One can begin to see this even in the gap between the 1977 edition of A New Hope and the subsequent revisions. Starting in the 1990s, Lucas began taking advantage of new technology to “update” the film with additional CGI animation, cleaning up certain effects, and adding a scene with Boba Fett. By the time the prequels come around, the technology of special effects had developed so much as to make everything possible. The scenes became digitally dazzling, and everything, it seems, got dialed up to 11: creatures became more fantastical, lightsaber duels more acrobatic, space fights and starships more elaborate. It was, technologically speaking, everything all the time. If the original trilogy was Led Zepplin, the prequels were Spinal Tap.
But in all the elaboration, in the detail, in the shine and shimmer of digital effects, something vital was lost. There was an air of mystery in the original trilogy, a sense of something unknown. Even the primitive special effects served this purpose, leaving space for the imagination to fill in the gaps.

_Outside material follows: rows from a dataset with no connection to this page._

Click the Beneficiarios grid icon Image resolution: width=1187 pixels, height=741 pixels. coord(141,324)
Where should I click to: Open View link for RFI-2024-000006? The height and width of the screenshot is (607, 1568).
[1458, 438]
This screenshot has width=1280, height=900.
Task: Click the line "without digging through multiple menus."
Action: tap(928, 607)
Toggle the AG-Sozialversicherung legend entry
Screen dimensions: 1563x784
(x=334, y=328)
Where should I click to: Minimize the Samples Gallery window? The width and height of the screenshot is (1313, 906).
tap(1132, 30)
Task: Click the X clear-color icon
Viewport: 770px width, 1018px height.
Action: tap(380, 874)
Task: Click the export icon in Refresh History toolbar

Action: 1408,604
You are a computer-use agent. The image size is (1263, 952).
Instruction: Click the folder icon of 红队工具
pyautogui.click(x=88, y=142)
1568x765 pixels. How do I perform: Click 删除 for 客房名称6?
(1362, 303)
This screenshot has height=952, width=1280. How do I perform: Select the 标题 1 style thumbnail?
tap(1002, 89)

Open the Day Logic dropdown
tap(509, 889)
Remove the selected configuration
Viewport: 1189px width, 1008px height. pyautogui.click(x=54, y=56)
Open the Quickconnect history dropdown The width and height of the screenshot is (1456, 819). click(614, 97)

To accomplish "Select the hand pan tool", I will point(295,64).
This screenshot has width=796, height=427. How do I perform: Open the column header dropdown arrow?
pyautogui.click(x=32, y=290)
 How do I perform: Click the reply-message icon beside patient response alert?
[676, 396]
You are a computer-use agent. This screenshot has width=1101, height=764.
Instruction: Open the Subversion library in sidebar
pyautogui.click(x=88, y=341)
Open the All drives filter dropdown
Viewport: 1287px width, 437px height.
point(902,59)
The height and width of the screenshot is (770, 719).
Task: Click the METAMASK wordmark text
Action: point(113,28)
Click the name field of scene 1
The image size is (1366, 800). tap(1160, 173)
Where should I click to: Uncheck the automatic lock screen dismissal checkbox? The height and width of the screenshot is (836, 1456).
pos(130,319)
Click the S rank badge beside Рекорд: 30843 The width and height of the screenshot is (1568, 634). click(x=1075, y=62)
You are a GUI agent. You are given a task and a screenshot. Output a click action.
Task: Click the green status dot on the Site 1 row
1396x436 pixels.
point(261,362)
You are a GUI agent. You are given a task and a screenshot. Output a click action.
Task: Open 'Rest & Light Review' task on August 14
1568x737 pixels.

And then there were the midi-chlorians.
Perhaps nothing else in Star Wars history managed to erode the mystery more than the addition of midi-chlorians to Episode I. If you’ve forgotten them, they come into the story when Qui-Gon and Obi-Wan meet young Anakin and test his midi-chlorian count. We come to find out these are a life form that live inside humans symbiotically and, in high enough numbers, allow the person to use the force. Jedi aren’t “gifted,” so to speak, and the phrase “The force is strong with this one” is rendered meaningless; Jedi are infected with a microbe that allows them to do their thing. Goodbye enchantment.
Why go on this long tangent? Because I actually think it illustrates Taylor/Smith’s point. The original trilogy, in all the ways it left questions open and invited imagination, in the way it used effects in a sparing way, was enchanted. It was an open world with questions to explore and a sense of the unknown. The prequels, then, made the mistake of disenchanting the world. The mysteries all had answers. Even the overwhelming presence of CGI has a “secular age” parallel: the overwhelming culture of production and consumption. When every moment is a visual feast, nothing is worth celebrating. It was just too much. Like so many others, I left the theaters with a sense of malaise, wondering, Is that all there is? Is that what we’ve been looking forward to for almost two decades?
And while the whole series is a product of a secular age (the concept of the Force has many parallels in the deistic, “human flourishing” theology Taylor outlines), the gap between the two installments of the series seems to illustrate something lost between a world where the transcendent is possible and mystery hangs in the air and a world where it isn’t—where rational, materialist explanations exist for everything.
In Smith’s excellent introduction to Taylor’s work, we’re encouraged to notice the elephant in the room: that modernism’s disenchantment of the world hasn’t left it a better place. We’re encouraged not to cede any ground in the debate, to take courage in knowing the exclusive humanist take on the world is just that: a take. A perspective. A constructed world. And given the evidence of a broadly felt spiritual malaise, perhaps it’s worth taking a hammer to a few of the stones at its foundation.
 From his plenary address “The Ends of Our Lives” at The Festival of Faith and Writing, April 12, 2014.